[Stored data]:
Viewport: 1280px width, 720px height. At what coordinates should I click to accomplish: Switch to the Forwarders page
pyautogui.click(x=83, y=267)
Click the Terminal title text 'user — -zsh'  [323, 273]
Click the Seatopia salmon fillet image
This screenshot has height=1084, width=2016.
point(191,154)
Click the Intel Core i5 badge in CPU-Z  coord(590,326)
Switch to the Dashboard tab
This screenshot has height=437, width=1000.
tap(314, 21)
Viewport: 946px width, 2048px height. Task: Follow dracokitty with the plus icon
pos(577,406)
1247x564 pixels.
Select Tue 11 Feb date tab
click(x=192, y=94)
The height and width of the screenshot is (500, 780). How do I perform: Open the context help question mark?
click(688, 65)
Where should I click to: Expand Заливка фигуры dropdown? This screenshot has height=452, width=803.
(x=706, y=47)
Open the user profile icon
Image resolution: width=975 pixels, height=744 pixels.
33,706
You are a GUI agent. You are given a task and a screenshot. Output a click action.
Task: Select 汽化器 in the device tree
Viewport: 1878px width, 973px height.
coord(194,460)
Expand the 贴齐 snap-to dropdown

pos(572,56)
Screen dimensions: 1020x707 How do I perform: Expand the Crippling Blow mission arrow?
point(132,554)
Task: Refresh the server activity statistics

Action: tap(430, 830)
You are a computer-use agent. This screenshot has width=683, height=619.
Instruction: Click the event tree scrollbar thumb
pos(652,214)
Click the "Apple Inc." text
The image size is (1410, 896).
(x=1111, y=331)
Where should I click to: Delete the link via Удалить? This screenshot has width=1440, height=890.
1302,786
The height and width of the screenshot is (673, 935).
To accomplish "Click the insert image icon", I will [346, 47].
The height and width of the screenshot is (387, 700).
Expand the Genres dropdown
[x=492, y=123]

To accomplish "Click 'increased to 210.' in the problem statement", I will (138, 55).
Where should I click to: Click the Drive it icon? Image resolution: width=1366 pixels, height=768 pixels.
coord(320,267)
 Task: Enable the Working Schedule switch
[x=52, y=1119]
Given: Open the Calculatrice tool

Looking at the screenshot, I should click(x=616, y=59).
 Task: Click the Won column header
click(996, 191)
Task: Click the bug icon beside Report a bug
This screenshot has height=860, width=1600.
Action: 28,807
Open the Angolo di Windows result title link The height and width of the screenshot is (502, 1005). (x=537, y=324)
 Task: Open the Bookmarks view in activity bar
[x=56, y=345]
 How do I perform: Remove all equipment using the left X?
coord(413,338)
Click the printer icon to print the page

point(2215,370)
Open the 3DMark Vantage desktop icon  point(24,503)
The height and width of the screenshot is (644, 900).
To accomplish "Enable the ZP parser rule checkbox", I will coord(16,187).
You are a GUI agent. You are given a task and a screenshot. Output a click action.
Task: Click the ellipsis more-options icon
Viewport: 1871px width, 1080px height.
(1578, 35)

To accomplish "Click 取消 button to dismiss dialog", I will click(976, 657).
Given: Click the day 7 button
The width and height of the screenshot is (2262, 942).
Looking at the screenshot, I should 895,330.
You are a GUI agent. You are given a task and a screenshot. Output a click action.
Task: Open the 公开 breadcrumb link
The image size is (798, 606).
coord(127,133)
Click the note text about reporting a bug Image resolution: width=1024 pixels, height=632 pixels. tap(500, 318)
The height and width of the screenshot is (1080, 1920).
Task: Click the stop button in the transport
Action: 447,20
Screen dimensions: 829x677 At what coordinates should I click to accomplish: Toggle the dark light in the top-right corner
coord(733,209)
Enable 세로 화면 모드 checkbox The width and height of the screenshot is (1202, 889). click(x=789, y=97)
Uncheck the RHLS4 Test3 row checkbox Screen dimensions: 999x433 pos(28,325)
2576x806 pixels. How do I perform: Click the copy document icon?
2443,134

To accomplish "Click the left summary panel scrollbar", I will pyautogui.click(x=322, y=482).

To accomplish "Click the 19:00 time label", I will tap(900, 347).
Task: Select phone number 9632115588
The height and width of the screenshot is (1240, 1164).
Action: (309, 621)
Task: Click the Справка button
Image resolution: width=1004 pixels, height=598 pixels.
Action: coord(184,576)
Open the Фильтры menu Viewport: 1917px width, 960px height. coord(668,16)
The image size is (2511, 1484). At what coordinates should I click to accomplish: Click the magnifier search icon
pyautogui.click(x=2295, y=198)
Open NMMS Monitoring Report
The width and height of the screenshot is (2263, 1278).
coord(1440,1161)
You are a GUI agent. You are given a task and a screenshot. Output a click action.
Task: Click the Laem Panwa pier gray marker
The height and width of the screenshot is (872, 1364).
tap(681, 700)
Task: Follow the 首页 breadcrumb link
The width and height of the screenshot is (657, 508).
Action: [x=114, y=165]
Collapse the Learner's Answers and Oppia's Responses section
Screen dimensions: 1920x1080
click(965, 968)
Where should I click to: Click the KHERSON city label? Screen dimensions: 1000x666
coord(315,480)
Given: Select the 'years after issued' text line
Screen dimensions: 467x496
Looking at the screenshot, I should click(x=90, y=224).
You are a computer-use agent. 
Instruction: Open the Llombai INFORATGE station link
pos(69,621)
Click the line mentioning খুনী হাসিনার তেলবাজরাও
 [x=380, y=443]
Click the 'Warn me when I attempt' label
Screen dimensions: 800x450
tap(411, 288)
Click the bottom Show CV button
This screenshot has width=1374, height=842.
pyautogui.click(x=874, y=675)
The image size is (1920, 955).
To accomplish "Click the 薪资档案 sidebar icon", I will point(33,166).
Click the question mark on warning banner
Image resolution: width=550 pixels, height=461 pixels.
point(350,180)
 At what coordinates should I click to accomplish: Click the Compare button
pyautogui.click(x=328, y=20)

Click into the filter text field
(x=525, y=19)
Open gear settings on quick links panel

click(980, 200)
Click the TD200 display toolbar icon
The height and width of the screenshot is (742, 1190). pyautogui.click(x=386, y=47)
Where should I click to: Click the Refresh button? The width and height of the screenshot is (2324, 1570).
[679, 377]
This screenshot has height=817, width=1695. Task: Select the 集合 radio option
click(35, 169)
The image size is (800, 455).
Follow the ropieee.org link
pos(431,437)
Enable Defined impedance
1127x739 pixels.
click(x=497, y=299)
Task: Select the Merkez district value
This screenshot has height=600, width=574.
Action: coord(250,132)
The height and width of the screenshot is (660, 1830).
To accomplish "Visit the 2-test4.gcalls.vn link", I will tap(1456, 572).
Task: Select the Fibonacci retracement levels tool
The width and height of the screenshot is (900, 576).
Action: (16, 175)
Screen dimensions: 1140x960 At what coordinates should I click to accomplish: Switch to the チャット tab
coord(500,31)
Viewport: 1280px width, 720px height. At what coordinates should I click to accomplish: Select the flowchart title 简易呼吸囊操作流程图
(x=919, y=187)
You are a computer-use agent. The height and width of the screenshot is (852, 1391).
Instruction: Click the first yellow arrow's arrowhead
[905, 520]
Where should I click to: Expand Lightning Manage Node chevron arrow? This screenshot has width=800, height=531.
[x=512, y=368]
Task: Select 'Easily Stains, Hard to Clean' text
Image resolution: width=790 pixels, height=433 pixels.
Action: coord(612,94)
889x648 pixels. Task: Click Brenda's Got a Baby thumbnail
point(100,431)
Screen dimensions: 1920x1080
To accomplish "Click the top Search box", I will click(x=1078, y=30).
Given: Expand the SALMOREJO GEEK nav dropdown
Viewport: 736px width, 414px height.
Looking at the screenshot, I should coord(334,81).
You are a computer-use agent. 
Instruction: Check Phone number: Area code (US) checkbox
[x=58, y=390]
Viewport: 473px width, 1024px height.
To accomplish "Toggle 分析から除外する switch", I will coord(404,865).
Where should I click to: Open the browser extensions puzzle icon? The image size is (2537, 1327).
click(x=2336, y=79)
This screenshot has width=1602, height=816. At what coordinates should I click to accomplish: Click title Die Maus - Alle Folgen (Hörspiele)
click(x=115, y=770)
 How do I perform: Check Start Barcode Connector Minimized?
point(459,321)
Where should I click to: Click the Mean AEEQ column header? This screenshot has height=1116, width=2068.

[INSTRUCTION]: Update the lines starting at the one containing "Switch to the Dashboard tab" and ending at the one containing "(x=706, y=47)", replacing "Dashboard" with "Overview" and leaving everything else unchanged. Return only those lines.

[FULL ANSWER]:
Switch to the Overview tab
This screenshot has height=437, width=1000.
tap(314, 21)
Viewport: 946px width, 2048px height. Task: Follow dracokitty with the plus icon
pos(577,406)
1247x564 pixels.
Select Tue 11 Feb date tab
click(x=192, y=94)
The height and width of the screenshot is (500, 780). How do I perform: Open the context help question mark?
click(688, 65)
Where should I click to: Expand Заливка фигуры dropdown? This screenshot has height=452, width=803.
(x=706, y=47)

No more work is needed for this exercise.